Correctional Services Minister calls on mothers to support the more than 53,000 young inmates.

With Women’s Month drawing to a close, Correctional Services Minister Sibusiso Ndebele has once again called on the mothers of our nation to continue to support the more than 53,000 young inmates.

“We are calling upon our mothers, in particular, to help us focus on the vast bulk of inmates – young Black men. We have approximately 53,000 youth in our remand detention facilities and correctional centres, and a large number of inmates who, while not under 25, are still in the prime of their life. We must change this.

“We need to accept that crime and criminality is entirely about failures in society, and not a direct consequence of the failures of the system of Corrections. Preventing a life of criminality begins with the family unit, the social fibre and the opportunities for growth that our children get access to. It is extremely concerning that children, who normally should not be in our facility, have committed serious crimes ranging from murder, rape and theft.

“The fact that these children, as young as 17 years of age, have committed serious crimes should make society question where we have failed in protecting our children from a life of crime. The manner in which our children are brought up determines the kind of society we shall have in the future, including the individuals living in such a society. Our average inmate comes to us as a young substance abuser who has dropped out of school before high school, is functionally illiterate and, more often than not, homeless.

“Many children start a life of delinquency at a tender age, running away from school and committing petty crimes. Not long they are coming in and out of juvenile centres and finally becoming hardened criminals. For most of these children, the only family they know is the offender population in our centres and the only parents they know is the system of Corrections. This lack of direct parental support and supervision has meant that no one actually cared about ensuring that these children receive education, care and guidance from an early stage. They were not given the necessary foundation and tools for making choices and decision making.

“Many of our offenders are young people who have never experienced proper upbringing, and family life, themselves. It is for this reason that the department has introduced training of offenders in Early Childhood Development (ECD) skills so that they can become ECD practitioners. This work is helping offenders not just with teaching ECD programmes, but also encouraging them to be better parents.
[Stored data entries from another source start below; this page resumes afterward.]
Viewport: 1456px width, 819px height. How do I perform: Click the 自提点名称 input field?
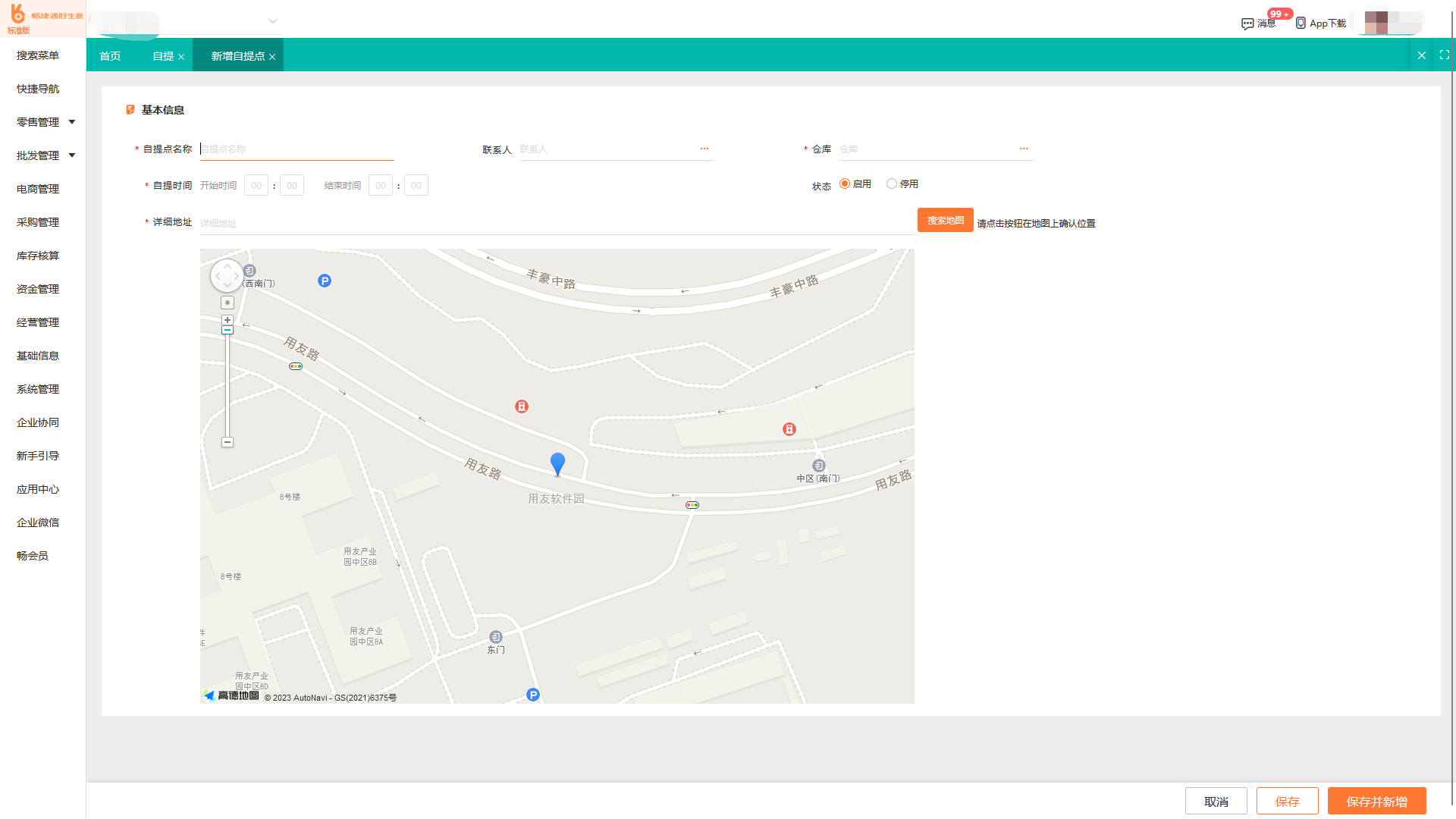click(x=295, y=148)
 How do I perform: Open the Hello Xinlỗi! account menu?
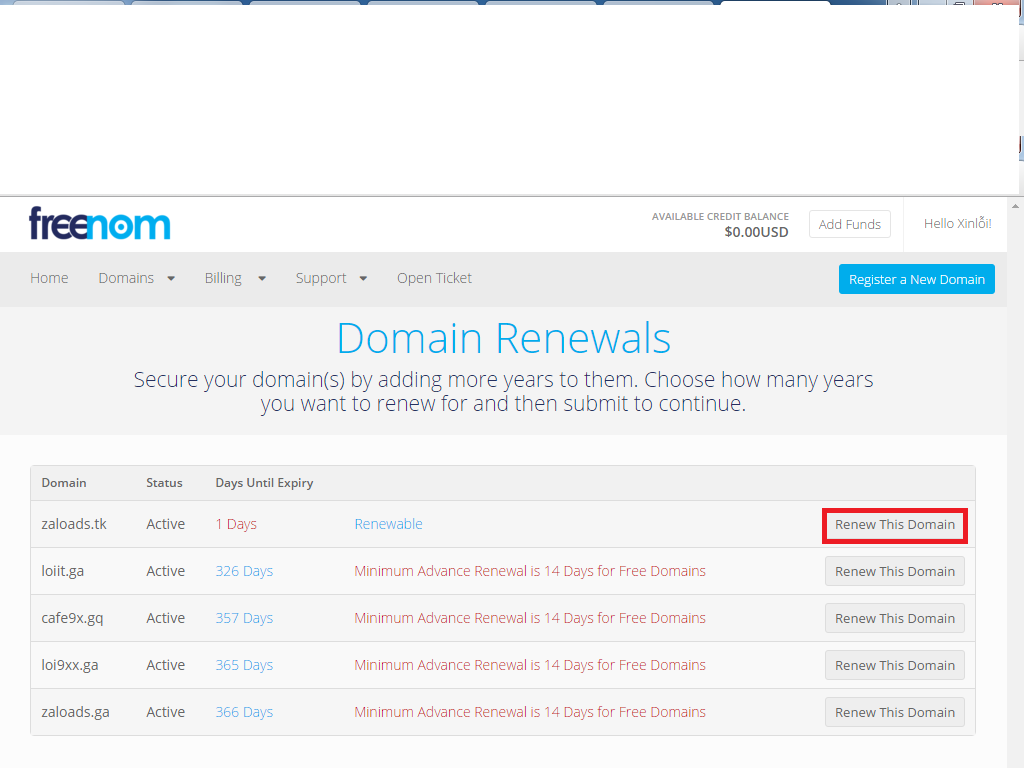[957, 223]
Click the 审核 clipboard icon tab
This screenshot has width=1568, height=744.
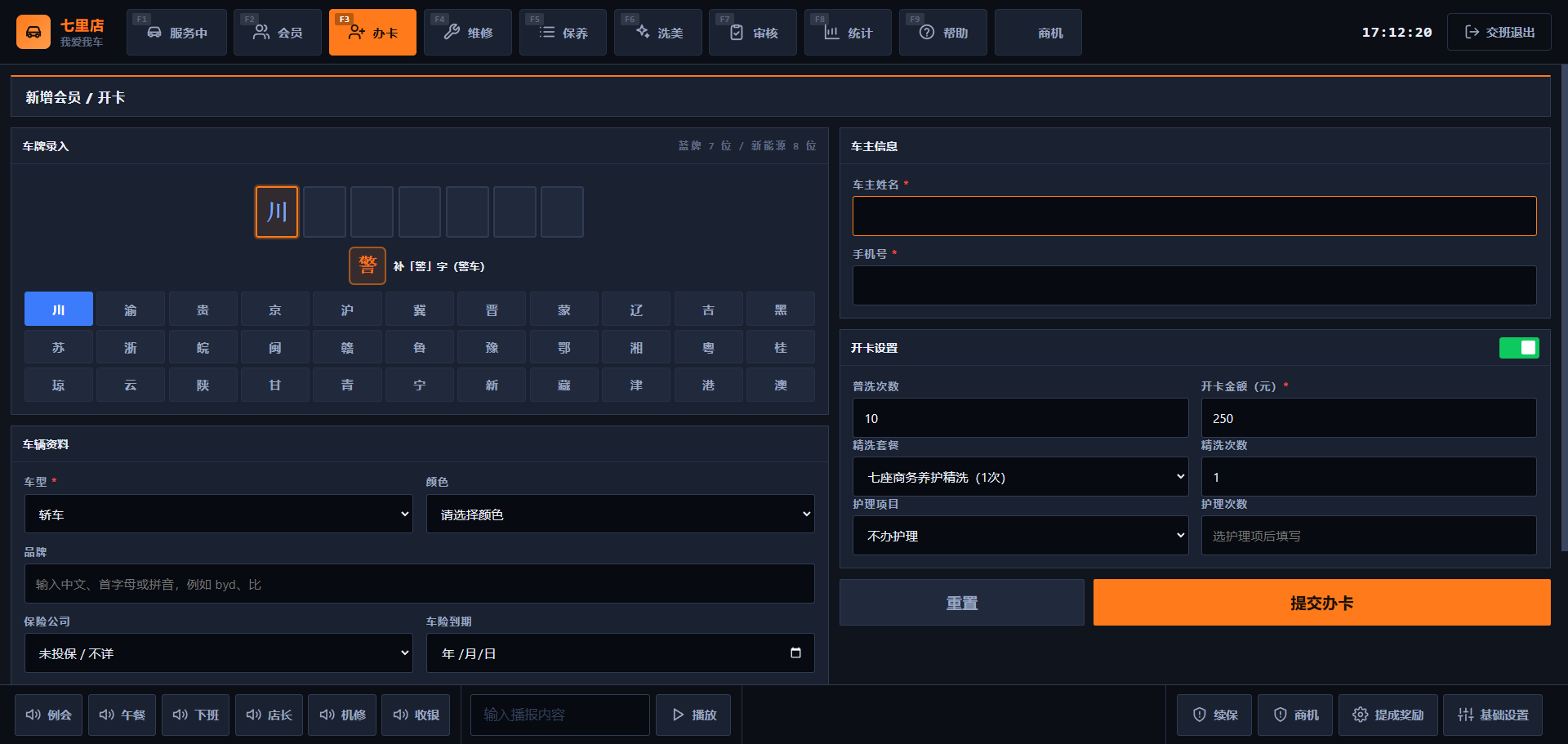coord(753,33)
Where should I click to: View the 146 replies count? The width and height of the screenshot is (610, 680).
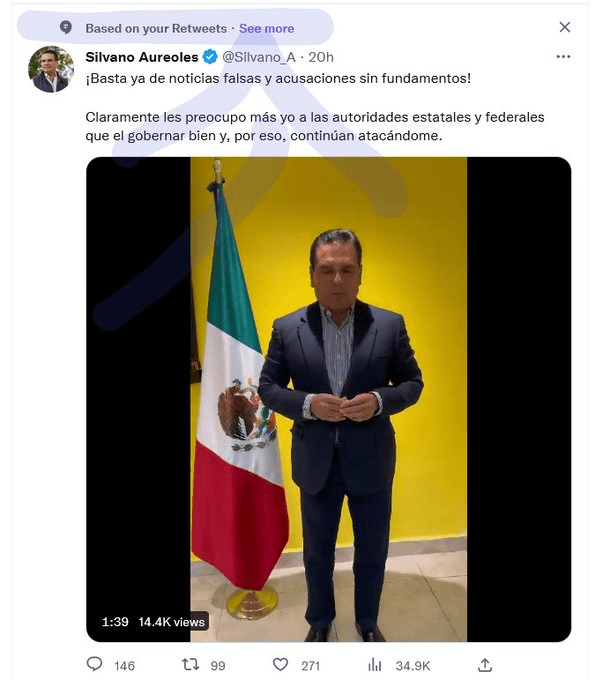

Creating better parents in offenders is important in addressing the vicious cycle wherein offenders, who did not have a stable family environment, end up in a life of crime and will themselves raise children without parents. These children will, in turn, follow a similar life and end up in our centres. Our programme of empowering offenders with parenting skills and ECD training is meant to curb this cycle.

“One re-offender is one too many. We want to make sure that our interventions contribute to the reintegration of offenders as law-abiding citizens, by ensuring that they are rehabilitated, monitored and accepted by communities. However, societal support for those who have served time in a correctional facility is critical to helping them back into a normal way of life. Society is guaranteed a victory against crime, and re-offending, if we all begin to understand the role we must, and should, play in helping those vulnerable among us lead positive and productive lives,” the Minister said.
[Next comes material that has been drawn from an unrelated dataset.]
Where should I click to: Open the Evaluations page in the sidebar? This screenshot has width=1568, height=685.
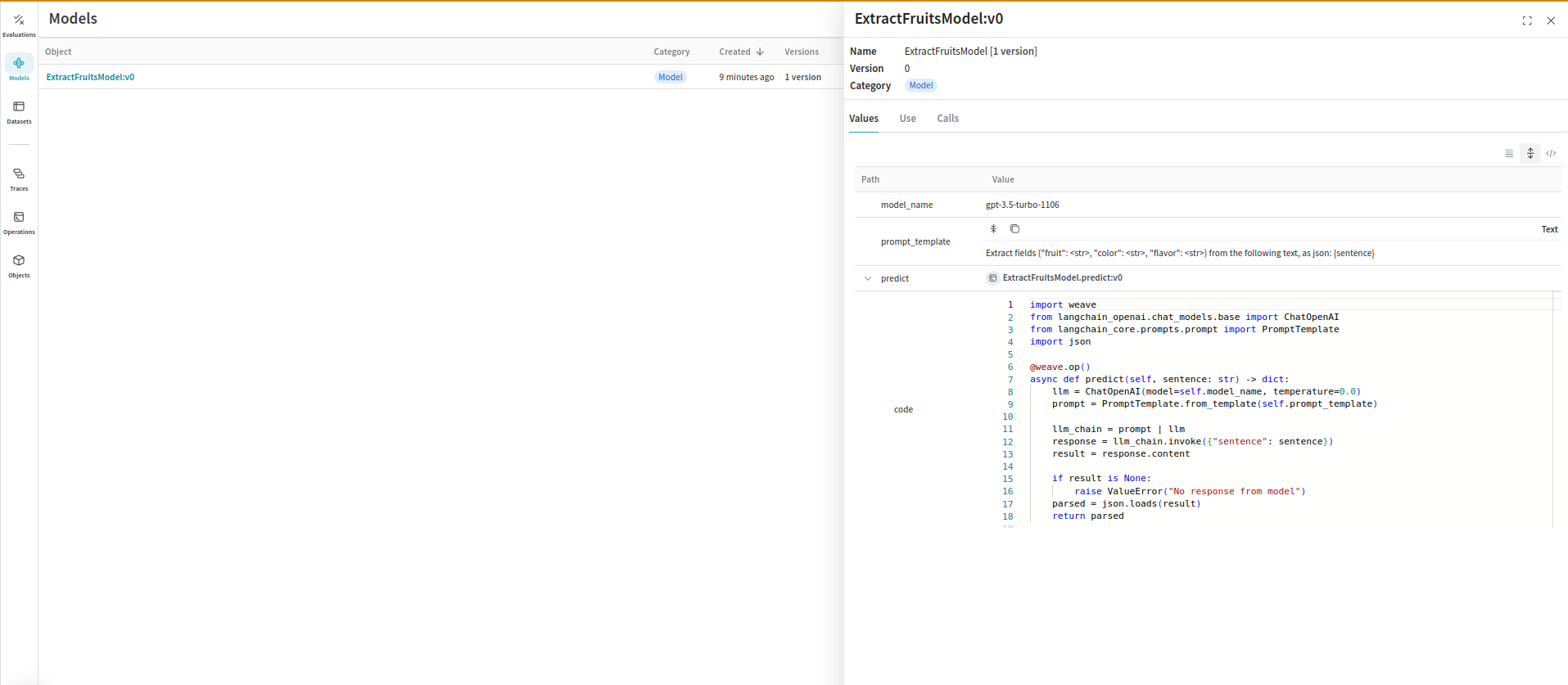pyautogui.click(x=19, y=25)
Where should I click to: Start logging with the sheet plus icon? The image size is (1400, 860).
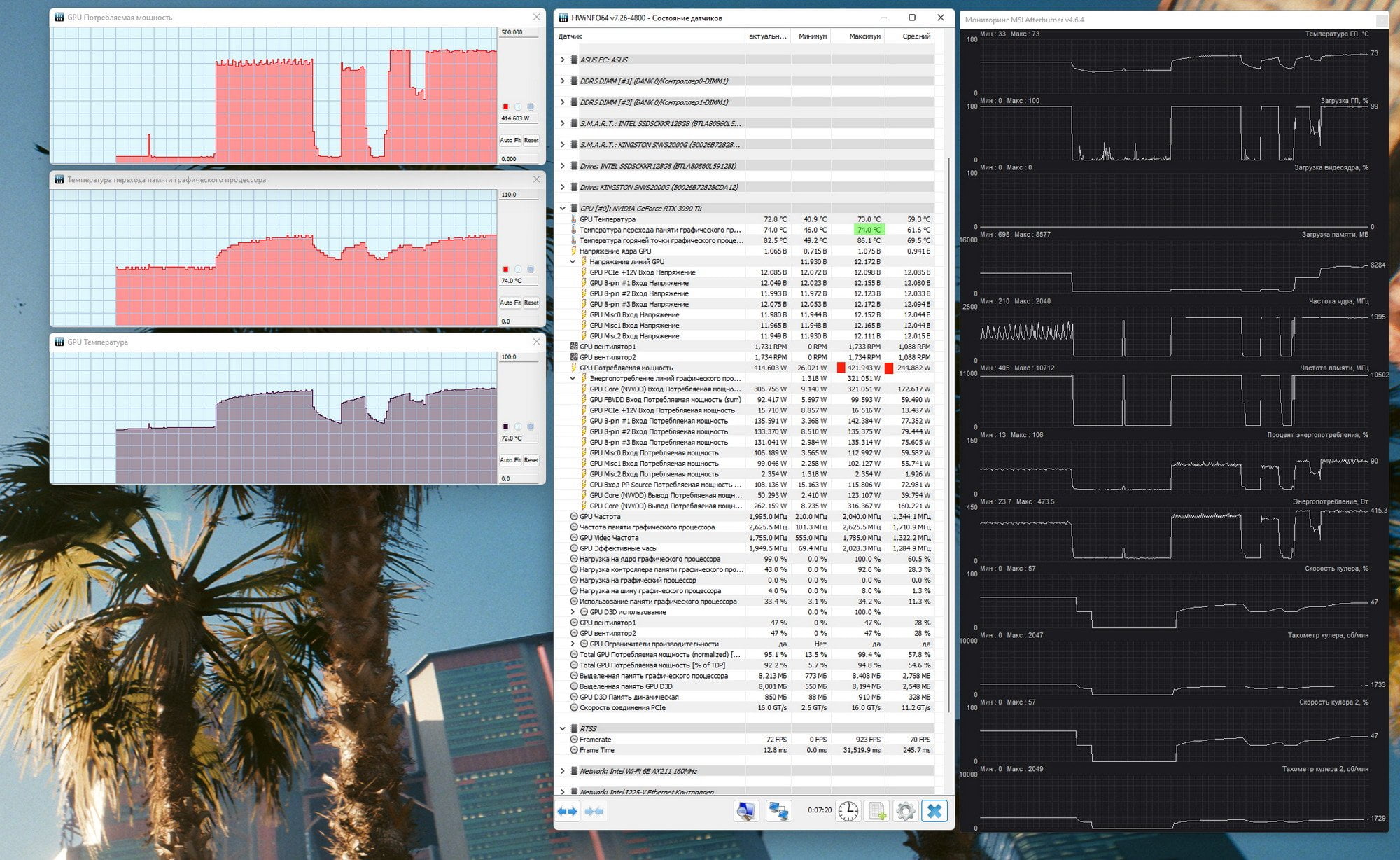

The Department of Correctional Services (DCS) Women’s Month programme is being celebrated under the theme, “Addressing Inequality and Empowering Women Officials and Offenders in the DCS: Together Contributing towards the Progressive Future for Women”.
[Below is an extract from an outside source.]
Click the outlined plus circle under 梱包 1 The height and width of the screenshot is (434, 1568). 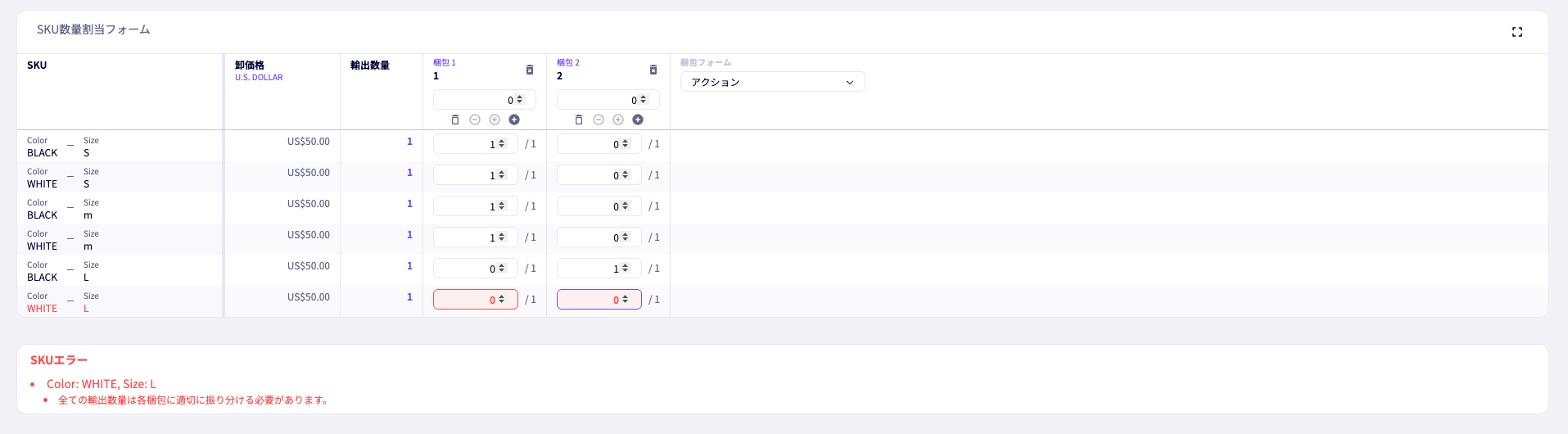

Other DCS initiatives during Women’s Month included the handing of gifts to hundreds of children, below the age of 14 years, whose mothers are incarcerated in correctional centres; the handing over of a house to a disabled 55-year-old Western Cape man built by offenders, with money donated from the pockets of women DCS officials; and official launch of the South African chapter of the DCS Women’s Network to create a platform where the 11,809 women in DCS are able to share their observations and concerns, find ways of problem solving and promote unity and cooperation among the female corrections and inmate population, both in South Africa and SADC.